There was a quite fascinating panel dialogue on the Society for the Rule of Law summit this previous week. [see a summary here ] Three retired federal judges — Paul Grimm (ex-D MD), Nancy Gertner (ex- D MA), and Michael Luttig (ex- CA4), moderated by Benjamin Wittes of Lawfare — spoke for an hour about what Choose Luttig known as “an important second in all of American historical past . . . when the nation wants the federal judiciary greater than it has ever wanted it, and can ever want it once more.”
Choose Luttig[1] described the disaster this manner:
Day-after-day of the week, for the previous 10 months, [district court] judges are dealing with the President of america and Legal professional Common of america… mendacity to their face. Mendacity to the judges. The prosecutors are mendacity to the federal courts. In the meantime, outdoors the courtroom, the President of america, and the Legal professional Common of america, are trashing the federal courts. Trashing the person judges. Calling them each title within the ebook. By no means in American historical past has this ever occurred.
The arguments which are being made… by the Division of Justice attorneys beneath Pam Bondi are contemptuous. Not simply of the Structure and the rule of regulation, however contemptuous of the federal courts, and even, if not particularly, contemptuous of the person judges which are listening to the circumstances. Not solely has this by no means occurred in all of American historical past, not one argument, however the arguments that these persons are making to the federal courts has ever been made in American historical past, dripping with the contempt that these arguments are.
Choose Gertner put it this manner:
It is not simply a difficulty of the arguments they’re making. They’re mendacity. They’re misrepresenting issues. One of many issues I assumed after Trump was elected, and when the political debate made it into the courts, one of many issues we find out about courts is that there is a stage of civility.
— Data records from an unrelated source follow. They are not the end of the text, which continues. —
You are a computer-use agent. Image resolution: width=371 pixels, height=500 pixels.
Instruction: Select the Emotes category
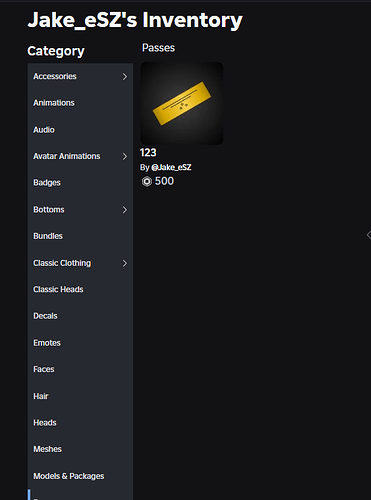pyautogui.click(x=80, y=343)
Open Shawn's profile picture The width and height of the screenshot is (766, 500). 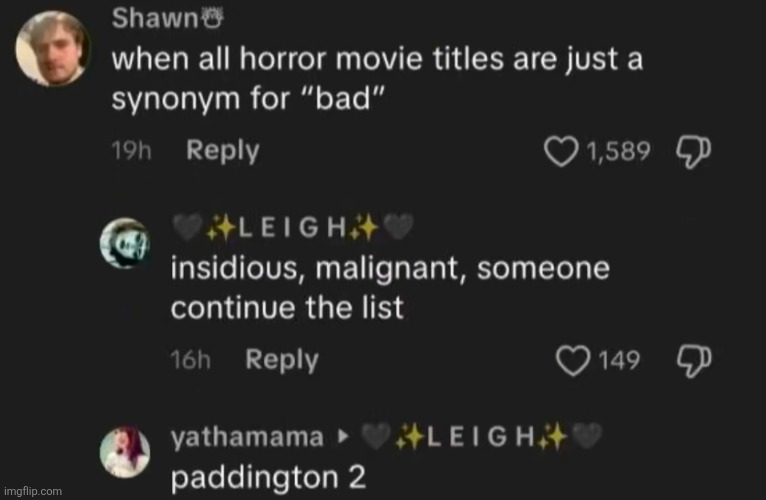(x=52, y=49)
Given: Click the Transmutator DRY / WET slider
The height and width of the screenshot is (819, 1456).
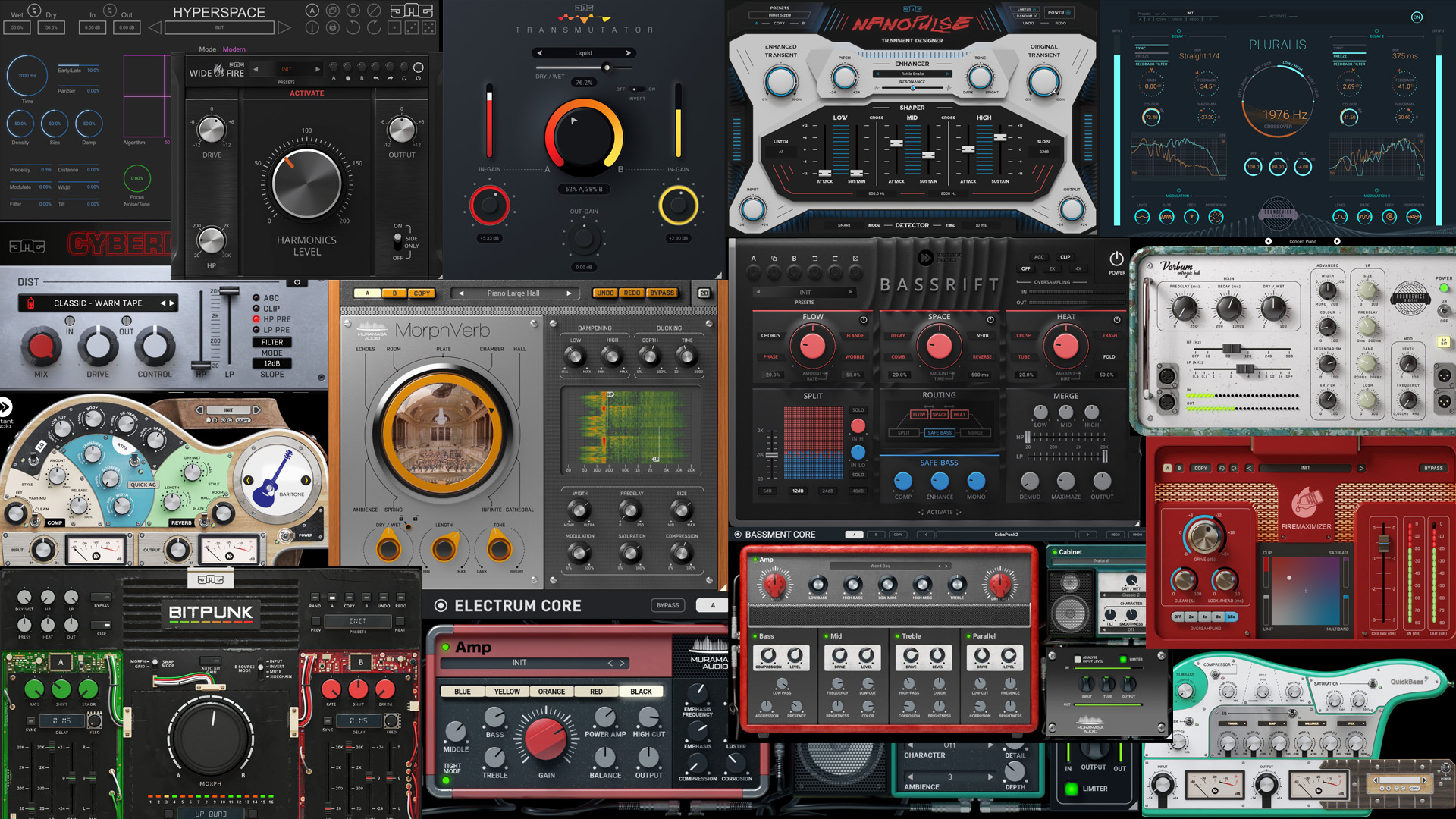Looking at the screenshot, I should tap(606, 67).
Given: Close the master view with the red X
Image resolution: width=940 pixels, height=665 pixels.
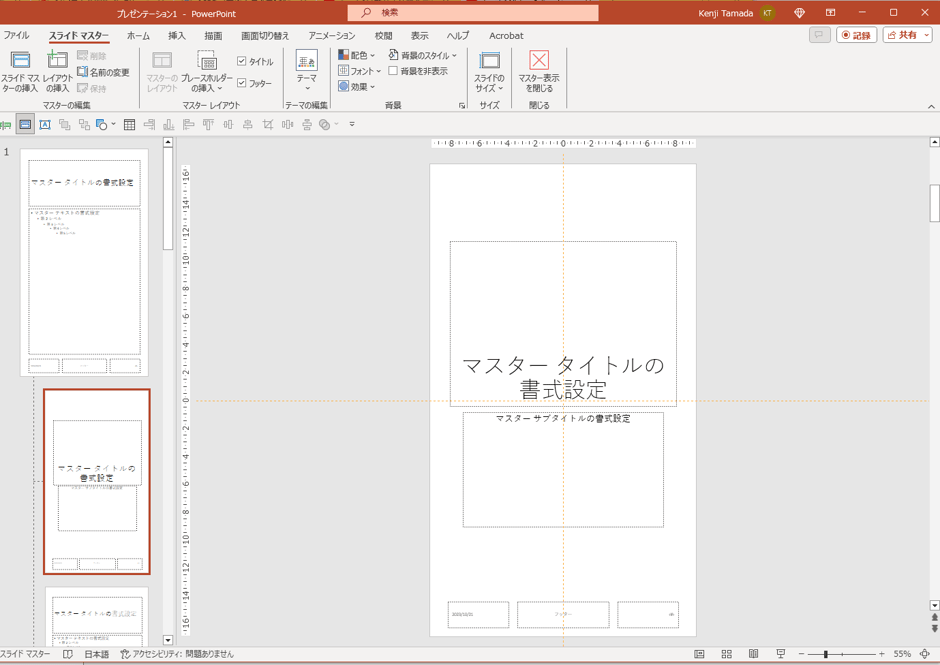Looking at the screenshot, I should (538, 61).
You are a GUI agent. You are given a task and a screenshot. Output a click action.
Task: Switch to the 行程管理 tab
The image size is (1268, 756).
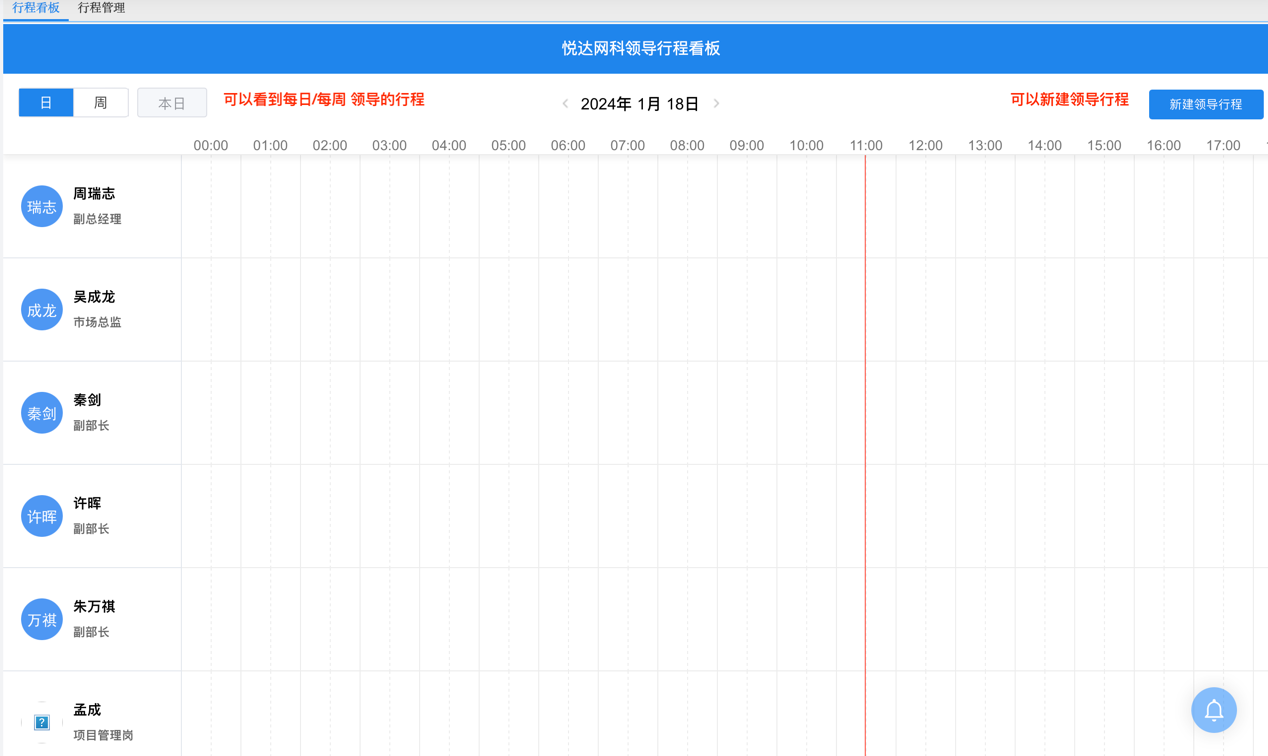pyautogui.click(x=101, y=8)
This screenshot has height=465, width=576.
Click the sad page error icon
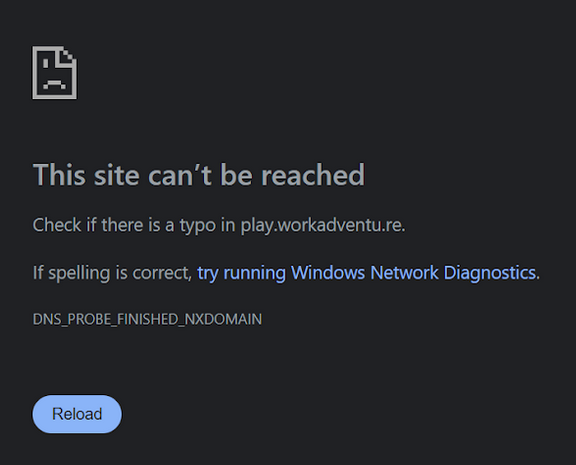pos(55,72)
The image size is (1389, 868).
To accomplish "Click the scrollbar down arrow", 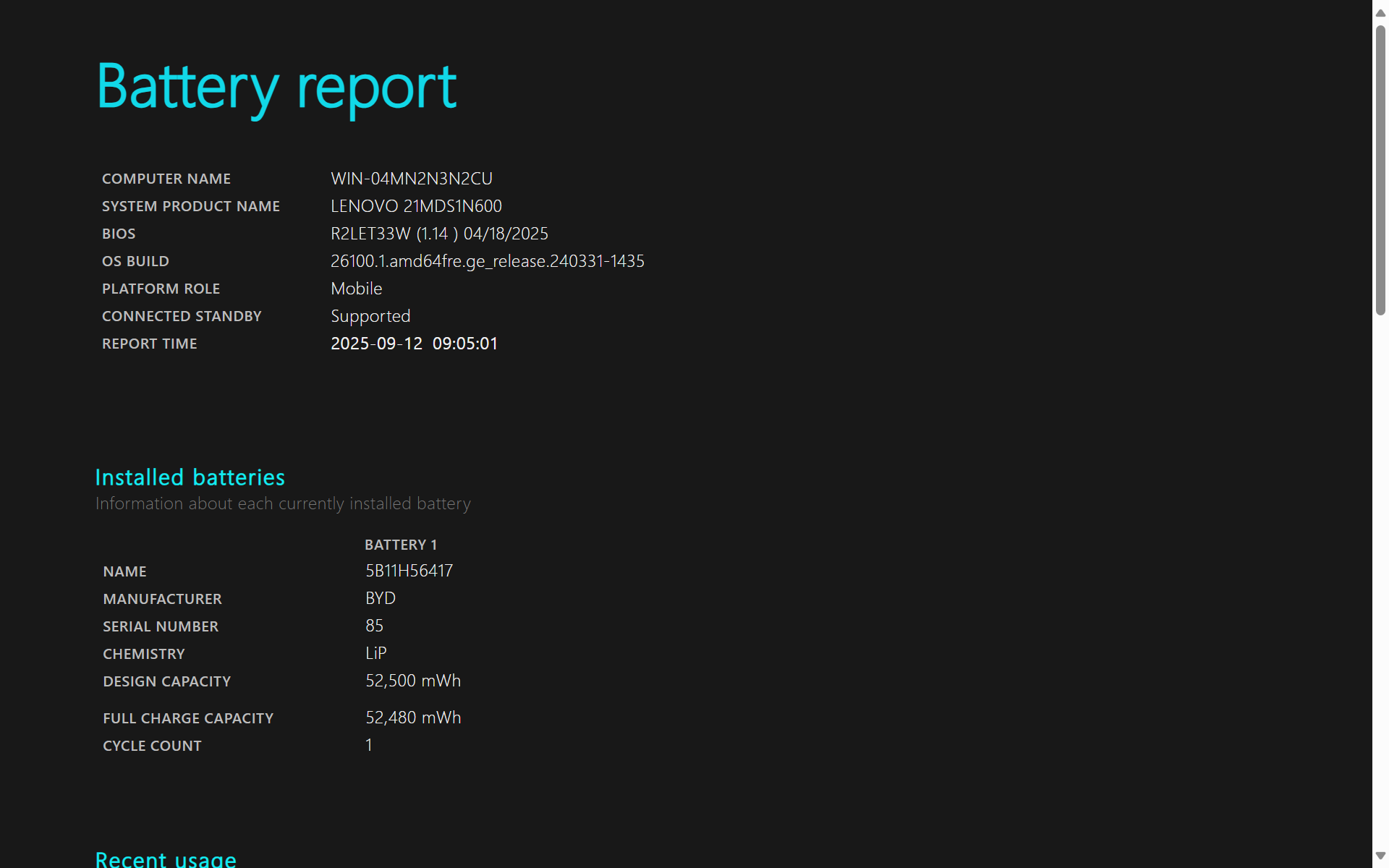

That the legal professionals, true to their oaths, is not going to lie, is not going to misrepresent, is not going to say they do x and do y. What’s the most stunning of all — at a time if you’re all the time shocked — is that that is not true. That is not true with respect to the Division of Justice legal professionals. They are going to say x, they may do y, and up to date whistleblower accounts recommend that they’re brazenly and openly misrepresenting to the courtroom. The system fractures what it occurs.
In case you assume they’re exaggerating – “Trump Derangement Syndrome!!” – here is the study Choose Gertner cited, from the Michigan Legislation Faculty’s “Simply Safety” undertaking, detailing 43 circumstances the place federal courtroom judges have known as out the DOJ for having made critical misrepresentations – together with a considerable variety of outright, bald-faced lies – to the courts.
I do know . . . what else is new? “Canine bites man.” No level getting labored up about it, because it’s solely #6, or #17, on the ranked listing of threats to constitutional norms and the constitutional order. However even when it is just for the long run historian compiling a historical past of the Trump Period, it’s value noting.
And on a significantly extra optimistic observe, the panelists expressed plenty of attention-grabbing ideas on what all of them agreed has been a “spectacular” efficiency by federal district courtroom judges of all political stripes within the face of this onslaught. A ray of hope on this dismal prospect. Additionally they mentioned at size the query of whether or not or not the Supreme Courtroom has given the decrease courts ample help for his or her efforts – a topic I am going to depart for a future put up.
[i] Choose Luttig was appointed to the 4th Circuit by George HW Bush in 1991, and I believe it’s truthful to say that he’s as rock-ribbed a Republican – within the previous, honorable sense – as they arrive, and in addition that he’s boiling with rage on the Administration’s many-fronted assault on the rule of regulation.